CONSIGNE A: Pouvez-vous reproduire à l'identique le passage de l'article sur Starve your dog allant de « La quatrième édition » jusqu'à « pour en témoigner. » inclus ?

Culture

Les fantômes de l’ère Hassan II sont de retour dans Starve your dog

par Olivier Rachet

Quatrième film du jeune et prometteur réalisateur marocain, Hicham Lasri, Starve your dog sera projeté, au cinéma Ritz de Casablanca, le 15 mai, en avant-première, dans le cadre du festival Masnaâ. 

La quatrième édition du festival Masnaâ se tiendra du 9 au 16 mai, à Casablanca. La manifestation réunira pendant une dizaine de jours plusieurs artistes marocains et tunisiens, dont le réalisateur tunisien Ismaël, artiste associé du festival.

Starve your dog creuse le sillon inauguré par The End et C’est eux les chiens, longs-métrages dans lesquels Hicham Lasri explorait l’histoire politique du Maroc de ces vingt dernières années, de la mort du roi Hassan II au mouvement du 20 février.

Tout débute par le témoignage d’une dame âgée criant sa colère et prophétisant, telle une Cassandre moderne, des séismes à venir. Le réalisateur dit avoir effectué cette prise de façon spontanée, sans aucune préméditation. La rage parfois explose et une caméra est là pour en témoigner.

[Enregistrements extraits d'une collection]
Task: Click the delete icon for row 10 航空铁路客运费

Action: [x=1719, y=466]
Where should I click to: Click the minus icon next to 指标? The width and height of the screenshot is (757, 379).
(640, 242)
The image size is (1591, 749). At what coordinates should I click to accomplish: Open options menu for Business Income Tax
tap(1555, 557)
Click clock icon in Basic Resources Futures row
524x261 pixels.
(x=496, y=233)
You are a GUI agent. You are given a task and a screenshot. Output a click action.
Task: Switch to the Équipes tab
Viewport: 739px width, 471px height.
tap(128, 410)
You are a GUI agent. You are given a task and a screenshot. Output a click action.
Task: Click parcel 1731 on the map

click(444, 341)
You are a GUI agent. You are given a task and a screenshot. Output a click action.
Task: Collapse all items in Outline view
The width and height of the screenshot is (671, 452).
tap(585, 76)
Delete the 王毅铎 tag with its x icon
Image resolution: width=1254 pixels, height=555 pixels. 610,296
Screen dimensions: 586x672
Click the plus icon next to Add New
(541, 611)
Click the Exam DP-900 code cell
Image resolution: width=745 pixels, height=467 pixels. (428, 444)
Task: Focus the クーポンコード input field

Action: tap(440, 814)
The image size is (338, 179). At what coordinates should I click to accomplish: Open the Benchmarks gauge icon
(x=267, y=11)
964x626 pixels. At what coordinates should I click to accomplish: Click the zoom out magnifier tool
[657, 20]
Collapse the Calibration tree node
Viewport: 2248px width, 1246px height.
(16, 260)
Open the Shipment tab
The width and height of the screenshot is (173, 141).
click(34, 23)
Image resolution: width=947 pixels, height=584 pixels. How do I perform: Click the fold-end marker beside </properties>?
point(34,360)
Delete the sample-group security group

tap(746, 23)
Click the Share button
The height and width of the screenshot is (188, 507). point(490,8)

CONSIGNE B: Pouvez-vous transformer en liste numérotée les lignes du listing situées entre la ligne contenant « Task: Focus the クーポンコード input field » et la ligne contenant « click(34, 23) », toutes deux incluses, en laissant de côté les lignes vides ?

RÉSULTAT DE L'EXERCICE A:
La quatrième édition du festival Masnaâ se tiendra du 9 au 16 mai, à Casablanca. La manifestation réunira pendant une dizaine de jours plusieurs artistes marocains et tunisiens, dont le réalisateur tunisien Ismaël, artiste associé du festival.

Starve your dog creuse le sillon inauguré par The End et C’est eux les chiens, longs-métrages dans lesquels Hicham Lasri explorait l’histoire politique du Maroc de ces vingt dernières années, de la mort du roi Hassan II au mouvement du 20 février.

Tout débute par le témoignage d’une dame âgée criant sa colère et prophétisant, telle une Cassandre moderne, des séismes à venir. Le réalisateur dit avoir effectué cette prise de façon spontanée, sans aucune préméditation. La rage parfois explose et une caméra est là pour en témoigner.

RÉSULTAT DE L'EXERCICE B:
1. Task: Focus the クーポンコード input field
2. Action: tap(440, 814)
3. The image size is (338, 179). At what coordinates should I click to accomplish: Open the Benchmarks gauge icon
4. (x=267, y=11)
5. 964x626 pixels. At what coordinates should I click to accomplish: Click the zoom out magnifier tool
6. [657, 20]
7. Collapse the Calibration tree node
8. Viewport: 2248px width, 1246px height.
9. (16, 260)
10. Open the Shipment tab
11. The width and height of the screenshot is (173, 141).
12. click(34, 23)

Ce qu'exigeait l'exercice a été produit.